November 08, 2021 10:47 | Eğlence
instagram viewer

Bu dönem aldığım 5 dersten 4'ü film veya medya ile ilgili, yani hayatımın çoğunu harcıyorum. üniversite hayatı, eski Batılıları veya teknofütürist bilimkurgu gerilim filmlerini izleyerek ve sosyal hayatımın nereye gittiğini veya bir tane olup olmadığını merak ederek hiç. Bu benim için tamamen yeni bir deneyim ("filmleri analiz etme" kısmı, "saatlerce film izlemek" kısmı değil). Geçen baharda ikinci film majörümü ilan ettim, derslerimin çoğunluğu için sinema okuryazarlığı kelime dağarcığının bir ön koşul olduğunu fark etmedim. Sinema okuryazarlığının ne anlama geldiğini bilmiyor musunuz? Ben de yapmadım. Film dalları arasındaki bağı bu kadar güçlü yapan şeyin ne olduğunu hiç merak ettiyseniz, çok iyi bildiğinizi düşündüğünüz filmleri yalnızca onların anlayabileceği bir dizi kelimeyle tartışabilme yetenekleridir. Bu, en iyi arkadaşınızla Domuz Latince konuşmayı öğrenmekle eşdeğerdir, böylece insanlar etraftayken onlar fark etmeden tartışabilirsiniz.

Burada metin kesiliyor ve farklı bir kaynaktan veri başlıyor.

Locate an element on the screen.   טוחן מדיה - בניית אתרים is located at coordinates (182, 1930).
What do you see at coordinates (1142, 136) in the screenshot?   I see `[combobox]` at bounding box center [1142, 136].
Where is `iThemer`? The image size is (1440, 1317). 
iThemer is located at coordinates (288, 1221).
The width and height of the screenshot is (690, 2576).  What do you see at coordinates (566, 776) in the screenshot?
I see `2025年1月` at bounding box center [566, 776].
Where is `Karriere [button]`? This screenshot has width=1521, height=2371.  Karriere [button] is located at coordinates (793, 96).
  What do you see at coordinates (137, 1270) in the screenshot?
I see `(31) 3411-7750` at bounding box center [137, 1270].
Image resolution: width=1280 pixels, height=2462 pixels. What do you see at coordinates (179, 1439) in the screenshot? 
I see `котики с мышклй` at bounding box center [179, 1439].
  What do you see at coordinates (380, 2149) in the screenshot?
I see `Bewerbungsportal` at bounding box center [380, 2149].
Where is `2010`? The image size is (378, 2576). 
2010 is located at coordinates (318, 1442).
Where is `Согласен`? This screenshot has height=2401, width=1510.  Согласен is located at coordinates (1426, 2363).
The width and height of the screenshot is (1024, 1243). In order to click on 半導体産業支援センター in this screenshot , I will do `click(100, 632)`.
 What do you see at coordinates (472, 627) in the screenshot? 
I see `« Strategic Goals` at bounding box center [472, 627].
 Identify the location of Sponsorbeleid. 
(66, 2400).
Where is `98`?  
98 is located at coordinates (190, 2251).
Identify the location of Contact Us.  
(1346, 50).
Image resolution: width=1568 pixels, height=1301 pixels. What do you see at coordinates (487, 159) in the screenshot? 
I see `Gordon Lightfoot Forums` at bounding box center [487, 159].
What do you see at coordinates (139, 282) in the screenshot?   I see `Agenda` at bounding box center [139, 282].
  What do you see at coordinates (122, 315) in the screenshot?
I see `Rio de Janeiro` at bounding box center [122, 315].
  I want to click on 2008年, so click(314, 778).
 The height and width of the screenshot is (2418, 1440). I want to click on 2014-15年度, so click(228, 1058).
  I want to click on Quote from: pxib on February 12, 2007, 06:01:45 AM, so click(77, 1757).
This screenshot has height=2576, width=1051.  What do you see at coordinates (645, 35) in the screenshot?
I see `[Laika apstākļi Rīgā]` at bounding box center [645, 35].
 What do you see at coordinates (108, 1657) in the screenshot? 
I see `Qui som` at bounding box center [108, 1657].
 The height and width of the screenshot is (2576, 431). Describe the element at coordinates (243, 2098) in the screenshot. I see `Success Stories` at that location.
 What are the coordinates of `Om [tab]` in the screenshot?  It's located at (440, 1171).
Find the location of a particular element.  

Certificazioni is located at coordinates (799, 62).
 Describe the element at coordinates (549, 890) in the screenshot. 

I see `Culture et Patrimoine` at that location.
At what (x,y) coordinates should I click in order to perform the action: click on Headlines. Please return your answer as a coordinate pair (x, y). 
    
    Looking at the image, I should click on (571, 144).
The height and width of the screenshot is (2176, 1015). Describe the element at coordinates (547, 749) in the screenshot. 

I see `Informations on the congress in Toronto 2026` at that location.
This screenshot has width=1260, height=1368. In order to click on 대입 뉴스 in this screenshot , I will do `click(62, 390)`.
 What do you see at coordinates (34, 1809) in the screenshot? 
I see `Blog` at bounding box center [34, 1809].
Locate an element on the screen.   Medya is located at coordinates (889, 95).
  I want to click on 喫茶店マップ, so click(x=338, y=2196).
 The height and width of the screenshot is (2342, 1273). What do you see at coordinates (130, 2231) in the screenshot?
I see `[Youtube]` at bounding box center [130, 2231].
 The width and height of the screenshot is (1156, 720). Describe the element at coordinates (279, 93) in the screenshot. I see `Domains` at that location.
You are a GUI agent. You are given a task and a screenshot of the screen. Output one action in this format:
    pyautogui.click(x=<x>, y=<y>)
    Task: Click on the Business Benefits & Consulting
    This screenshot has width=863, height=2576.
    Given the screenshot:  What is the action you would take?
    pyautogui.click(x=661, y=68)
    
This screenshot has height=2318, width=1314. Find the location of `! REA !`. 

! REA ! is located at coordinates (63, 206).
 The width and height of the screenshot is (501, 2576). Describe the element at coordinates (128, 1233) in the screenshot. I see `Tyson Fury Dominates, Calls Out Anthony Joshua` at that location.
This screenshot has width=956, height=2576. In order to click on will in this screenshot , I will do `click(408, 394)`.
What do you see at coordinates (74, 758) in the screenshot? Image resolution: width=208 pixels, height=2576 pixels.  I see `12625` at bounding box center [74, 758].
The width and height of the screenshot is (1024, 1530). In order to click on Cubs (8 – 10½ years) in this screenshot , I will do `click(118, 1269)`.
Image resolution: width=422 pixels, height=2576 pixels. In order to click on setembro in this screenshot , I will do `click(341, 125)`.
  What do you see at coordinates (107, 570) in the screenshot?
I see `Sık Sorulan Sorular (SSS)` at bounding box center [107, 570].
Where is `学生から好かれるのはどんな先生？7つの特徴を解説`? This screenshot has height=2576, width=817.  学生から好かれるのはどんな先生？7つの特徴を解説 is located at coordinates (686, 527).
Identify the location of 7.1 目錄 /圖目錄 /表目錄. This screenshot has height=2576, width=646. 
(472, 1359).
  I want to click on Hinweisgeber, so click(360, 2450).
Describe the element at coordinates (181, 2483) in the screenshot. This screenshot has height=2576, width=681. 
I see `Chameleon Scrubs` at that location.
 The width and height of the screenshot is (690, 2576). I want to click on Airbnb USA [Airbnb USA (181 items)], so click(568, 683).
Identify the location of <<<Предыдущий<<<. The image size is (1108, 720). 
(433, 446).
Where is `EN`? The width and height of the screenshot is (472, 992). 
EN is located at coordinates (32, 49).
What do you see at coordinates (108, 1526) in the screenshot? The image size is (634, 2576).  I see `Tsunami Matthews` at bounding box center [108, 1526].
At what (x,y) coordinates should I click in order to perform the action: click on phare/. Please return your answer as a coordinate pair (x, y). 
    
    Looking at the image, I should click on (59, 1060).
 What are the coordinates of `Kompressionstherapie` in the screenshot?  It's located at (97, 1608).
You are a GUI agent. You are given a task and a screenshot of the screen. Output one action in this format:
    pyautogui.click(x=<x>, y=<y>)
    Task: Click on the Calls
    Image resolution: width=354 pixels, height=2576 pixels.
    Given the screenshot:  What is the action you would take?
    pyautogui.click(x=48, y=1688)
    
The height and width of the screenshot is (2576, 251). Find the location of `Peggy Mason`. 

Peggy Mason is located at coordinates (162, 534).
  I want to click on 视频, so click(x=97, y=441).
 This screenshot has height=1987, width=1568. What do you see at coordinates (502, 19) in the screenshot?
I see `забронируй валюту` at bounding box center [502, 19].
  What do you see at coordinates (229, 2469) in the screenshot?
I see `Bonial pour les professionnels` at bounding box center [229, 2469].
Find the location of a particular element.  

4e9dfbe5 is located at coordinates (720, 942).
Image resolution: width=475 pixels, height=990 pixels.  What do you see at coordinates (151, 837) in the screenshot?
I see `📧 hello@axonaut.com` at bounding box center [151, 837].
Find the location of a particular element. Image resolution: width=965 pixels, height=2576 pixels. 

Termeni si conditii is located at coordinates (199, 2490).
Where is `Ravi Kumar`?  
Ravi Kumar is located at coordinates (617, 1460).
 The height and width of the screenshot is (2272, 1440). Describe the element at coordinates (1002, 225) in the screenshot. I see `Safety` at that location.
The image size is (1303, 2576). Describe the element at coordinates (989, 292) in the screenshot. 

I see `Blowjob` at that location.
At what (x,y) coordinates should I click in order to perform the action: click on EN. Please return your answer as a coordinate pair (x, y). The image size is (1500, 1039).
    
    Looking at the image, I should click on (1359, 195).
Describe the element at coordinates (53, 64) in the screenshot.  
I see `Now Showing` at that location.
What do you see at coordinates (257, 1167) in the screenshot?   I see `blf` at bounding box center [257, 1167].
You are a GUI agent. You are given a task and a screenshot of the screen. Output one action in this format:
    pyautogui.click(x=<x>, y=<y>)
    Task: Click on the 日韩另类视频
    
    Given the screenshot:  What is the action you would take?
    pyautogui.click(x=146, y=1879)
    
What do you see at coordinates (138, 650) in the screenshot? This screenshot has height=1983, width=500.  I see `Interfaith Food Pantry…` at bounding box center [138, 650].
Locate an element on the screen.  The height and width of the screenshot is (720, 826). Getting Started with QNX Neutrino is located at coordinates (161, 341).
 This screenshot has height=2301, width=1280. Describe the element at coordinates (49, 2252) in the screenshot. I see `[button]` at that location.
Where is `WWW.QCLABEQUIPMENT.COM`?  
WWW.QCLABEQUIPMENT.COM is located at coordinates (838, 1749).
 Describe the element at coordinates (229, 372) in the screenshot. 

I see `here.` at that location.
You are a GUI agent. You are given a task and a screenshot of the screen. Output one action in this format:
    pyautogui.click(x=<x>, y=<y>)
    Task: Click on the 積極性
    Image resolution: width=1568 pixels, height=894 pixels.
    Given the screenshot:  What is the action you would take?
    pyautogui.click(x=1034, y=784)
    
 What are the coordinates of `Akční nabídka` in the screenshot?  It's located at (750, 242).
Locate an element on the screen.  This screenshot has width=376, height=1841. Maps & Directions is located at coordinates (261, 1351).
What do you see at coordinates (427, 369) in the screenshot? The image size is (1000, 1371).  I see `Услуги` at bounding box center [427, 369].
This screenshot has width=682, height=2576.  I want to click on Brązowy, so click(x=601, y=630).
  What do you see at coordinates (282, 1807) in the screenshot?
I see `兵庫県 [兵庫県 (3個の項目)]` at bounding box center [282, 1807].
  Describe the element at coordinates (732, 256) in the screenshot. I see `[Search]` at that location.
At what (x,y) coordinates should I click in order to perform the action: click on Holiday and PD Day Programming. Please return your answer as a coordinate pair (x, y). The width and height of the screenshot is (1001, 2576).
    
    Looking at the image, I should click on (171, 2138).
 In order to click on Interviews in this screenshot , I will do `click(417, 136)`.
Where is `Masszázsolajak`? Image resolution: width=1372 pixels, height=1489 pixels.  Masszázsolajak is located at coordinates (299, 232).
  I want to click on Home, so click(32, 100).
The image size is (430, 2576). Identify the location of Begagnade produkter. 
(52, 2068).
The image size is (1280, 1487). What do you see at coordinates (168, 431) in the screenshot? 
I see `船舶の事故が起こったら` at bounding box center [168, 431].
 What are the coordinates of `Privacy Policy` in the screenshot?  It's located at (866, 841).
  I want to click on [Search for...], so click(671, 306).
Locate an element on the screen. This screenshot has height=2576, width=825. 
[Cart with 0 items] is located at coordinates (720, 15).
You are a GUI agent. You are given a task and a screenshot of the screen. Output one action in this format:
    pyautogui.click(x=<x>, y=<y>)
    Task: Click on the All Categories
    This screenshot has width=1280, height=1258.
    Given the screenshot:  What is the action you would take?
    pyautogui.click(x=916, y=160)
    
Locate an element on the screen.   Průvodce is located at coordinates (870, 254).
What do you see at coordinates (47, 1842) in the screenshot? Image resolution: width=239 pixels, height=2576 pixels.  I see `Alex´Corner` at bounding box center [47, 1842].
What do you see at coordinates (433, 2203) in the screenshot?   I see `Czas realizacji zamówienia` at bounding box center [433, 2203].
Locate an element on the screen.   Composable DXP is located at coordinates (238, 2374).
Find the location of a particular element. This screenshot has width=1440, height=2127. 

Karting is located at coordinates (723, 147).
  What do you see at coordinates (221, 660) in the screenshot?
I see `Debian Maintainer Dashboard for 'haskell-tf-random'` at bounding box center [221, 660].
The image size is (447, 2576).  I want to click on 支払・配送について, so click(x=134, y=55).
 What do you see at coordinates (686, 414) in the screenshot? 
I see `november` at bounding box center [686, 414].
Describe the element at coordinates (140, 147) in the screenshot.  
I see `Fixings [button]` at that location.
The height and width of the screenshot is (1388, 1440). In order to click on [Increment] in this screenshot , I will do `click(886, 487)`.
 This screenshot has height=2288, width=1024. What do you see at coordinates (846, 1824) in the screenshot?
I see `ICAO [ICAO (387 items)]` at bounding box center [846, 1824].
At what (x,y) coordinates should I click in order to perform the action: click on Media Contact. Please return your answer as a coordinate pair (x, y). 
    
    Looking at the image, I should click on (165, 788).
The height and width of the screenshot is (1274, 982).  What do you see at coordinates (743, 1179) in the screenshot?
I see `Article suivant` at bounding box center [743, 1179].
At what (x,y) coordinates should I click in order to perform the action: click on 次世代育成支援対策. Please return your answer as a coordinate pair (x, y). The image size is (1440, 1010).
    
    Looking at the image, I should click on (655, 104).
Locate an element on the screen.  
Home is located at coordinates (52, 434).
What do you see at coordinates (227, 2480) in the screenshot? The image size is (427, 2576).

Genelde sırları ifşa eden biri değilim ama film meraklılarının popüler filmlerin inceliklerini biz sıradan insanların önünde tartışması tamamen adil değil. Bu yüzden, bir aylık Film Çalışmaları derslerinden edindiğim sinema bilgimi kullanarak, işte kısa bir liste: şu anda bir film eleştirmeninin kafasında şu anda devam eden konuşmaları deşifre etmeye yardımcı olmak için kullanabileceğiniz terimler an:

click fraud protection

mizansen (n.): bir sahnenin veya çekimin kompozisyonu

Bu terimi anlamak çok önemlidir çünkü sadece film tutkunlarının en sevdiği terim değil, aynı zamanda Fransızcadır ve çevrenizdeki herkes için zekanızı geliştirir. Basitçe söylemek gerekirse, mizansen kameranın önünde olan her şeydir. Karmaşık bir şekilde ifade edersek, mizansen çerçeve içindeki insanların ve nesnelerin düzenlenmesi, bu çekimdeki karakterlerin ve öğelerin hareketi ve setin kendisinin tasarımıdır.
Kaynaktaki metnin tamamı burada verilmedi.